Los historiadores han sugerido, quizá con razón, que el amor fue, durante el mundo contemporáneo, el peor enemigo del matrimonio. Al menos mientras las uniones conyugales tuvieron lugar por intereses y acuerdos prenupciales, que casi nunca incluían el parecer de los contrayentes, no les faltaba razón. Los enemigos modernos del amor, sin embargo, no atañen tan sólo a sus formas institucionales. No son las estructuras feudales las que lo cuestionan, sino las recetas contemporáneas de la progresía. Antes que nada, el descrédito contemporáneo del amor ha venido propiciado por la cultura del sexo. La llamada «Revolución Sexual» de los años sesenta tuvo algunos efectos positivos, pero no carecía ni de mojigatería ni de prejuicios. Obsesionados con la idea de que detrás de los sentimientos se escondían los deseos, que detrás de cada romance solo había una pulsión libidinosa, muchos de nuestros mayores no vieron en el amor más que un placebo. A los ojos de los jardineros de la nueva sexualidad, de la cual la España de la Transición cultivó no pocas flores, el amor parecía poco más que la sublimación de una pulsión sexual, la coartada de la pasión insatisfecha. Se trataba además de una ecuación bastante tramposa que representaba sistemáticamente a los varones entregados a la lógica de la fuerza, mientras retrataba a las mujeres en la gesta de la resistencia. Absortos en la tradición psicoanalítica y en el gusto anticlerical, los defensores del velo rasgado aceptaron sin discusión dos terribles prejuicios de los que aún no hemos conseguido desprendernos: en el universo de su tranvía sexual, las mujeres, en general, carecían de deseos, mientras que los varones, también en general, no tenían sentimientos.
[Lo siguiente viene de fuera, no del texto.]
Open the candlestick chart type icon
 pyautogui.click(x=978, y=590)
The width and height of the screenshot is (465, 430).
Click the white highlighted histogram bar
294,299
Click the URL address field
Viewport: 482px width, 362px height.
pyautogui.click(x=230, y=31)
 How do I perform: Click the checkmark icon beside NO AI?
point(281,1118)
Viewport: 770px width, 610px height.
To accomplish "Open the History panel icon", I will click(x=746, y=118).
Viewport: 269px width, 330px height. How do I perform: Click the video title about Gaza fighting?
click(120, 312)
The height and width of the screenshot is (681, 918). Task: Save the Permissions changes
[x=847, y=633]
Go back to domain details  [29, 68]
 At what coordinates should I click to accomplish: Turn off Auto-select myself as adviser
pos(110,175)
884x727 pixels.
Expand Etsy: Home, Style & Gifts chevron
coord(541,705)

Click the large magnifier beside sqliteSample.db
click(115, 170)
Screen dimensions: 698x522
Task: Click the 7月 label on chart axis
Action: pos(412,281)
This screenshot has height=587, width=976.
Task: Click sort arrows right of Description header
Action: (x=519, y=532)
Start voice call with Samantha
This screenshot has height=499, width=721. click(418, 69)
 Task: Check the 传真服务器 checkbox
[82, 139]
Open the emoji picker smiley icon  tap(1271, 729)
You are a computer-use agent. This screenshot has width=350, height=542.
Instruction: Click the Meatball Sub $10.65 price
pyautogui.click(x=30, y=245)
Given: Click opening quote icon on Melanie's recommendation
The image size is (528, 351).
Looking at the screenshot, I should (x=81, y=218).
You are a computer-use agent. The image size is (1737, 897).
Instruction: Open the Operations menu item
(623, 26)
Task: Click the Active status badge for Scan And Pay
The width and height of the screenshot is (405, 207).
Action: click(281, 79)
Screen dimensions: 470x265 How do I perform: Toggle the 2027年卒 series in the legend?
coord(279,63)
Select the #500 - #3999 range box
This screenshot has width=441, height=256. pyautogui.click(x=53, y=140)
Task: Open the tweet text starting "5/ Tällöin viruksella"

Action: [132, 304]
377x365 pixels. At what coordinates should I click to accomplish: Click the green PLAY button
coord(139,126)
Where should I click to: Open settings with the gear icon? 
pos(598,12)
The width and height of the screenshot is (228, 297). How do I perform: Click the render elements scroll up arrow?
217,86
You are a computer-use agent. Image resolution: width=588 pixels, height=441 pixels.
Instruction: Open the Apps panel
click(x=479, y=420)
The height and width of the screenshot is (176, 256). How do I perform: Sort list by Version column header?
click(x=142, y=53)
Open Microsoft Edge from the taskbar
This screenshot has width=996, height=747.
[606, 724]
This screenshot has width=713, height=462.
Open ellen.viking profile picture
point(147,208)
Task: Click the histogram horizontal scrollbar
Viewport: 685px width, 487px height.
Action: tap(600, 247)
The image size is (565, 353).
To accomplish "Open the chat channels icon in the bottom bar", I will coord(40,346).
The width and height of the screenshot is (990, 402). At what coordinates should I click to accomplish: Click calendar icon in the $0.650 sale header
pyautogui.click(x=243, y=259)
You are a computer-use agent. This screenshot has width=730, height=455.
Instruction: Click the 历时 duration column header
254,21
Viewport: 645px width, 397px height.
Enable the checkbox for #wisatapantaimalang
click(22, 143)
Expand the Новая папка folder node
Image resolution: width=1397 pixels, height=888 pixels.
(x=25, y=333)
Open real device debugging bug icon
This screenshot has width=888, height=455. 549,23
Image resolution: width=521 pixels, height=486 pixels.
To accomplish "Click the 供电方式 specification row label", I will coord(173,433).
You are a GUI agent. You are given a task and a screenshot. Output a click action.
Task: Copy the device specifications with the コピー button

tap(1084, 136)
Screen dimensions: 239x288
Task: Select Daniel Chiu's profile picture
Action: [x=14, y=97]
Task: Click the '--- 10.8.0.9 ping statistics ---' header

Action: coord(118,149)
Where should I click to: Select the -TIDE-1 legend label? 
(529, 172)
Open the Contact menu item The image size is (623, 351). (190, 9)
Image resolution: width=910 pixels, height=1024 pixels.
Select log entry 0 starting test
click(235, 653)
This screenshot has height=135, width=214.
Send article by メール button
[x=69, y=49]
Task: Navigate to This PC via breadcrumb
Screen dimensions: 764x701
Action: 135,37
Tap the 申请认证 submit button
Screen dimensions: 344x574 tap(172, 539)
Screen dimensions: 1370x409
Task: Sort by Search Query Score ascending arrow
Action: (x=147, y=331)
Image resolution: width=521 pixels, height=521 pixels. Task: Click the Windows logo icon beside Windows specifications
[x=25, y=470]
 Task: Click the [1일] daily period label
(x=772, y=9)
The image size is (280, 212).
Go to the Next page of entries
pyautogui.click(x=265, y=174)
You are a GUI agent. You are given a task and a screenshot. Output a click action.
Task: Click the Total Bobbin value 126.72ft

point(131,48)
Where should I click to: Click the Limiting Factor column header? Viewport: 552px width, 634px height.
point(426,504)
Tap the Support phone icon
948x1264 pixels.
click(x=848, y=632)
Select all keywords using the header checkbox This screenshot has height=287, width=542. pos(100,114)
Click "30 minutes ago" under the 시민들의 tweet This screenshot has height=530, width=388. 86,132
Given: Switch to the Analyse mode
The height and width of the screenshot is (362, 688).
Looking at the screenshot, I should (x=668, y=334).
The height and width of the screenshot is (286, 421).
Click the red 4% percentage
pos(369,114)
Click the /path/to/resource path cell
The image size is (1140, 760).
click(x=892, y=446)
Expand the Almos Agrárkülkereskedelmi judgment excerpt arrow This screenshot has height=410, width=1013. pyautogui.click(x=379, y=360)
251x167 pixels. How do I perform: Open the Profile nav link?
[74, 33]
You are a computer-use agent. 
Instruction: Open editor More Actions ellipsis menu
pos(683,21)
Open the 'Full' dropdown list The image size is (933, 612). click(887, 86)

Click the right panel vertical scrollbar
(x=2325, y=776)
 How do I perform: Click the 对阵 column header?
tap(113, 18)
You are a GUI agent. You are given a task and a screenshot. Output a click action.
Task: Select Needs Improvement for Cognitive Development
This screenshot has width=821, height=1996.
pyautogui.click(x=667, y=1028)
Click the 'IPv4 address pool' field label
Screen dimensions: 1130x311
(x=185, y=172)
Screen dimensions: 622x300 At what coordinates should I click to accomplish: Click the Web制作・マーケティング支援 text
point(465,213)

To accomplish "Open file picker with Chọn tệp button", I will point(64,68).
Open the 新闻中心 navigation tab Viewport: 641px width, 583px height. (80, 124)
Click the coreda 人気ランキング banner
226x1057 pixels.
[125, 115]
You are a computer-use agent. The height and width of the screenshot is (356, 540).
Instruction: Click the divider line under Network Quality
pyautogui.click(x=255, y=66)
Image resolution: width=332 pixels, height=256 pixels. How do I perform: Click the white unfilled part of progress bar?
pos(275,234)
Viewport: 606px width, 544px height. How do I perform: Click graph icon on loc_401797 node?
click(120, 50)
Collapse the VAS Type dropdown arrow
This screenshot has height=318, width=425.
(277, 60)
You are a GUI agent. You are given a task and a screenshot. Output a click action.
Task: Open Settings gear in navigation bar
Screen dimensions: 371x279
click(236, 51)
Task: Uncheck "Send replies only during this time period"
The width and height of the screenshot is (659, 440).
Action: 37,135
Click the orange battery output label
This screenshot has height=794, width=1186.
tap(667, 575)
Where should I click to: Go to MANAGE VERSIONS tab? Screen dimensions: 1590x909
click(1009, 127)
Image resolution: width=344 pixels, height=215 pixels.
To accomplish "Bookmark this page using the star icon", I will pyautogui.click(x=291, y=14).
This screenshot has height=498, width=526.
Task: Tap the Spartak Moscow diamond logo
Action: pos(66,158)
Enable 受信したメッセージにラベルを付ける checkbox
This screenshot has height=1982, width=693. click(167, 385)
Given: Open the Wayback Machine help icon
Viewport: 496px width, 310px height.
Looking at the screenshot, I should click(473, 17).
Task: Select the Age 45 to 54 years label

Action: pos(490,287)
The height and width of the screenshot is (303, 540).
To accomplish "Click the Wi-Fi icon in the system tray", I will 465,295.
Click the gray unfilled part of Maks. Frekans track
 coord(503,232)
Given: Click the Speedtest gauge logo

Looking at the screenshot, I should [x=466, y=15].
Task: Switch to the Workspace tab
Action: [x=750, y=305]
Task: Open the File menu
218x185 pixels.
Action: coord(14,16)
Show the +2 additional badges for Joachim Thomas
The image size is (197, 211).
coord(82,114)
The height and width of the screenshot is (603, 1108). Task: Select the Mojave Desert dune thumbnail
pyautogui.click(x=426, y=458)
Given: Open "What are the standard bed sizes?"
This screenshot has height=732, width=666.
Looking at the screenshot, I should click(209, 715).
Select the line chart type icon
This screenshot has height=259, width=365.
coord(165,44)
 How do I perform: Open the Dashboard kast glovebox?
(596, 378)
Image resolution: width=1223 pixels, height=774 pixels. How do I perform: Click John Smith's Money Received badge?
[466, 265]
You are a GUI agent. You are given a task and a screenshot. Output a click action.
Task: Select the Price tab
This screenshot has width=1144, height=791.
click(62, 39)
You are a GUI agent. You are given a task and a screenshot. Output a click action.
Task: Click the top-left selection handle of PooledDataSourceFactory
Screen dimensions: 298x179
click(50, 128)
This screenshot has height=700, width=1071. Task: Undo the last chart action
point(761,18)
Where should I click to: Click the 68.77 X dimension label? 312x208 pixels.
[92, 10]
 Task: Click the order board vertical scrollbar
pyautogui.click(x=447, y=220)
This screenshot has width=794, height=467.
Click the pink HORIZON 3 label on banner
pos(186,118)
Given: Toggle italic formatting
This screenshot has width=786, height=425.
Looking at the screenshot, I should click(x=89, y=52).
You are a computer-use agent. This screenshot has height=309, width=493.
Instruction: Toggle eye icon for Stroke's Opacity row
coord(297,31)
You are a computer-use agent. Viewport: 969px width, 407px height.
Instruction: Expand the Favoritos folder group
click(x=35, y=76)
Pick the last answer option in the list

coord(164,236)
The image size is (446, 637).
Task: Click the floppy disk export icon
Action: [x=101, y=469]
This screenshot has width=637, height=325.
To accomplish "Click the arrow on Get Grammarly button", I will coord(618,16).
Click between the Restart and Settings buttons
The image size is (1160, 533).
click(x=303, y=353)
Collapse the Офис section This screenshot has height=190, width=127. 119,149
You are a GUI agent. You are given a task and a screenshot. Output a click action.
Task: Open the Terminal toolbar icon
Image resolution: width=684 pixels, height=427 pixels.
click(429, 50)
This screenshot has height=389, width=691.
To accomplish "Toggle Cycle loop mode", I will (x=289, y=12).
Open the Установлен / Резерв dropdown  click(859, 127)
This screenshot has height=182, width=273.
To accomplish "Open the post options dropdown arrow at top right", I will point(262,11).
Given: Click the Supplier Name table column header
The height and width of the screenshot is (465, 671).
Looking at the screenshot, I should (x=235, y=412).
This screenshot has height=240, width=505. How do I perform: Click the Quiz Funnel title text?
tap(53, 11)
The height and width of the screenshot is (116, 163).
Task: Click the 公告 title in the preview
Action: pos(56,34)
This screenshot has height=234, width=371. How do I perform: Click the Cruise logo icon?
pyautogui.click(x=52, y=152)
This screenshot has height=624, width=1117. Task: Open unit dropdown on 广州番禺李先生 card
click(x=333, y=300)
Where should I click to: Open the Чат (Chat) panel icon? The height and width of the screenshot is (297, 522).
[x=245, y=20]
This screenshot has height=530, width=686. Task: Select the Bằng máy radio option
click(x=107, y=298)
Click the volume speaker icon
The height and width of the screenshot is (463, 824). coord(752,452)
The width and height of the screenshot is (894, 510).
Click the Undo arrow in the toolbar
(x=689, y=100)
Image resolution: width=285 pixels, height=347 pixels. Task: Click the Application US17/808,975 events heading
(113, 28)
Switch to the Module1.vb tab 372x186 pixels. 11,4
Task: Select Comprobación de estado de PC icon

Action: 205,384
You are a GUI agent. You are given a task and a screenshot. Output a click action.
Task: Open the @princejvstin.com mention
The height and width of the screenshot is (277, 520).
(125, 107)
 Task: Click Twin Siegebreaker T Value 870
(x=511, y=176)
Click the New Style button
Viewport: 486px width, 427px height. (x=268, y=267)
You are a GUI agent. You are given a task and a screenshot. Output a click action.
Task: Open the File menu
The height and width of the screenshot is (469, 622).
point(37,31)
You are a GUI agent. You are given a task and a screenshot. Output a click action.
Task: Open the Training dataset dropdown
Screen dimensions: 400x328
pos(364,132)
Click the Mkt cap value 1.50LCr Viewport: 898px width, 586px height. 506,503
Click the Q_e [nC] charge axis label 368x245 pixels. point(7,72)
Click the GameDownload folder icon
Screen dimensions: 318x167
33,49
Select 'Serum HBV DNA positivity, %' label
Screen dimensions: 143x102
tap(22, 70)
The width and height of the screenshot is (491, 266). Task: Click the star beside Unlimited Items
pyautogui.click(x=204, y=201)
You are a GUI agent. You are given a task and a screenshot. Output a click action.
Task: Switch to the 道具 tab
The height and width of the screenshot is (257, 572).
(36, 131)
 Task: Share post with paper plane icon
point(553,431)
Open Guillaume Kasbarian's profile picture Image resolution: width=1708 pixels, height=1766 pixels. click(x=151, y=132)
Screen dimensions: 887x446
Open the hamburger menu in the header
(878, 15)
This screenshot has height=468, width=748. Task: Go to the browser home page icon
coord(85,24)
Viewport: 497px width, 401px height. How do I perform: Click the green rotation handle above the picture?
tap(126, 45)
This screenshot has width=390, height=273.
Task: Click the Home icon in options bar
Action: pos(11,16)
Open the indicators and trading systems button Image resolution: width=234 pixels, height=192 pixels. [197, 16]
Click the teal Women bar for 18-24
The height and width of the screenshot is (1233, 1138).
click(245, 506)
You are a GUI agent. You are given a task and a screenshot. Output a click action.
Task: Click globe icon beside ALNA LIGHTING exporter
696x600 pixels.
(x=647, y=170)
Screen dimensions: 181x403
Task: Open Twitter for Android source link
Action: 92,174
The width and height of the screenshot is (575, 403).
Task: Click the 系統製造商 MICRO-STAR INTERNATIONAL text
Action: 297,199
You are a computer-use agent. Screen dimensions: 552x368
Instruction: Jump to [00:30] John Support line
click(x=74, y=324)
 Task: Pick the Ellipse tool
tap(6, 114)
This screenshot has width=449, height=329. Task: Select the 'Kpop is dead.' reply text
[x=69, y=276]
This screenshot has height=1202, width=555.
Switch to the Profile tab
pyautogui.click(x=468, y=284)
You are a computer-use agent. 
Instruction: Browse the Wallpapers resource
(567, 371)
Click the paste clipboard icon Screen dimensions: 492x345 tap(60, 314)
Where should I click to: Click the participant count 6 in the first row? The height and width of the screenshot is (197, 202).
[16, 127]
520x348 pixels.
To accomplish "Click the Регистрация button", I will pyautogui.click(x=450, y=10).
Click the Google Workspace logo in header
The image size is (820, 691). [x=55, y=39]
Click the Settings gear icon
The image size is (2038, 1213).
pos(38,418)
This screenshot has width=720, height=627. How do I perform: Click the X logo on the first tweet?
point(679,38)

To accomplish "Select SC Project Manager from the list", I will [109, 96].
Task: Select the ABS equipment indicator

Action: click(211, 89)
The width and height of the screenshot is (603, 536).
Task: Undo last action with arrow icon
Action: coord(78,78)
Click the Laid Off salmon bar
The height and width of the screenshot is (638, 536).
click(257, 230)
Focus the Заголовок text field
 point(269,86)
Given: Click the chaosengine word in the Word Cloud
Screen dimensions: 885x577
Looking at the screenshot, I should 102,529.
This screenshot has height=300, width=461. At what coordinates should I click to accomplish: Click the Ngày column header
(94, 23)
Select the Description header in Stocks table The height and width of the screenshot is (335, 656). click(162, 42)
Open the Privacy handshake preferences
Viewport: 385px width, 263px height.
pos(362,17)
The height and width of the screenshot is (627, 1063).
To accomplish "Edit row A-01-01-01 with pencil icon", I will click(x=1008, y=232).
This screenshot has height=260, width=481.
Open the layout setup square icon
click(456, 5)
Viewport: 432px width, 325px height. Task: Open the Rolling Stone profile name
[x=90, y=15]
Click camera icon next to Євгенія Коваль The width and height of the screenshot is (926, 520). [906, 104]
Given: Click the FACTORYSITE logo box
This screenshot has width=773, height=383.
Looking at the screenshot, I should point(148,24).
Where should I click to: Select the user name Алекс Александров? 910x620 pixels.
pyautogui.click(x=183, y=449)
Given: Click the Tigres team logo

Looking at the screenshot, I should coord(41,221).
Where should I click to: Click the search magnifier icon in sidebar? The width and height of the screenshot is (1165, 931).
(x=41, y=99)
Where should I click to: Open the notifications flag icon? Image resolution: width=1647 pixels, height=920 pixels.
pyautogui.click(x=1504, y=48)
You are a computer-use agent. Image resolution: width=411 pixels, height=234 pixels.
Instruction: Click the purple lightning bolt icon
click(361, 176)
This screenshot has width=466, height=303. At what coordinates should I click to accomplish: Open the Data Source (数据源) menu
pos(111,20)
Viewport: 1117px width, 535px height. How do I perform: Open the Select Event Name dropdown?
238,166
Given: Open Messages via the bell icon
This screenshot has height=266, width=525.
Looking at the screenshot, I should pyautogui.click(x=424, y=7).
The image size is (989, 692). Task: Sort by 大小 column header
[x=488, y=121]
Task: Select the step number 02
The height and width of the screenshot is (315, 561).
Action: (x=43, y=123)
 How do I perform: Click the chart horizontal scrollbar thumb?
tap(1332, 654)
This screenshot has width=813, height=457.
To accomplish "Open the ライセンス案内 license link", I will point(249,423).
La segunda gran crisis del amor romántico proviene de la obsesión aún más reciente de convertir toda actividad humana en resultado de un discurso de dominación, o en una mera construcción social más o menos arbitraria. En un escenario en el que todo debía ser «deconstruido», el amor dejó de ser un sentimiento natural y pasó a interpretarse como un dispositivo patriarcal, este al parecer, sí, de hechuras eternas. La cosa ha llegado al extremo de que si Ovidio hubiera escrito su Arte

de amar hace unos meses, ya no podría publicarlo. Sus consejos sobre las formas de seducción ya no encajan bien en la nueva corriente neopuritana que, bajo la coartada de la emancipación, se escandaliza de la canción más trivial y se hace cruces por un cuento infantil. En el contexto de un mundo sin metáforas, el cuerpo ha dejado de ser un espacio social, para convertirse en una prisión de lo más convencional. La reflexión sobre el amor en la cultura clásica, de Platón a Plutarco o de Petrarca a Shakespeare, retrocede ante las limitaciones del pensamiento único a lo que tampoco escaparían, por cierto, las bellísimas cartas que Eloísa le envío a su queridísimo Abelardo.

Aunque, con este panorama, la defensa del amor parezca más bien causa perdida, hay, sin embargo, dos razones por las que, todavía hoy, merece la pena reivindicarlo. Ambas son de orden político. No hace falta ponerse tierno ni emotivo. Tan sólo parece necesario defender las relaciones entre iguales y las nuevas formas de confianza. El amor interesa, antes que nada, porque forma parte esencial de la revolución democrática de la que somos herederos y garantes. Antes incluso de que los miembros del tercer estado comenzaran a defender la vocación profesional o el derecho de ciudadanía, que garantizaba la libertad individual de elegir oficio o residencia, el amor, el delirio del amor, el amor profano, impuso una reforma de los usos sentimentales capaz de poner freno al matrimonio acordado y a las reglas endogámicas. El amor no entendía de estamentos ni de castas. Nada sabía de provisiones ni de dotes. Más bien al contrario, porque el amor iguala, como escribió sabiamente madame de Staël, la revolución democrática potenció las relaciones asimétricas. Lejos de tenerle miedo al poder, el pequeño dios metía la mano hasta el fondo mismo de la política, removiendo el inmovilismo social y desbaratando la idea, tan terrible, del desclasamiento o la imposibilidad amorosa por la convención social, heredada o sobrevenida. No sólo los Montescos podían emparentar con los Capuletos. Los pintores por fin podían casarse con las hijas de los banqueros, o los príncipes con las plebeyas.

Fuera de las convenciones del matrimonio acordado, la relación sentimental sirvió también para propiciar nuevas formas de confianza entre iguales. Puesto que la unión dependía de los sentimientos, los enamorados buscaron afianzar sus compromisos mediante estrategias contractuales, ligadas en muchos casos al mundo de la magia. Así que, al mismo tiempo que los parques se llenaban de miradas, las cortezas de los árboles comenzaron a guardar corazones, las carteras transportaban mechones de pelo y, en las páginas de los libros, aparecían flores que no debían marchitarse. Por todas partes proliferaron los juramentos mil veces renovados. Al mismo tiempo en que en toda Europa surgía la idea de una sociedad democrática apoyada en un contrato social, el amor reivindicaba una nueva forma de provisión acordada sobre un pacto de naturaleza emocional, sostenido sobre la esperanza mutua y la confianza recíproca. La liviandad con la que se trivializa el sentimiento no debería hacernos perder de vista que el amor nunca ha sido sólo una pasión, sino una forma de acuerdo social. Capaz, entre otras cosas, de construir espacios de civilidad que forman parte, estos sí, del patrimonio entero de la humanidad.

Javier Moscoso, filósofo y profesor de Investigación del CSIC.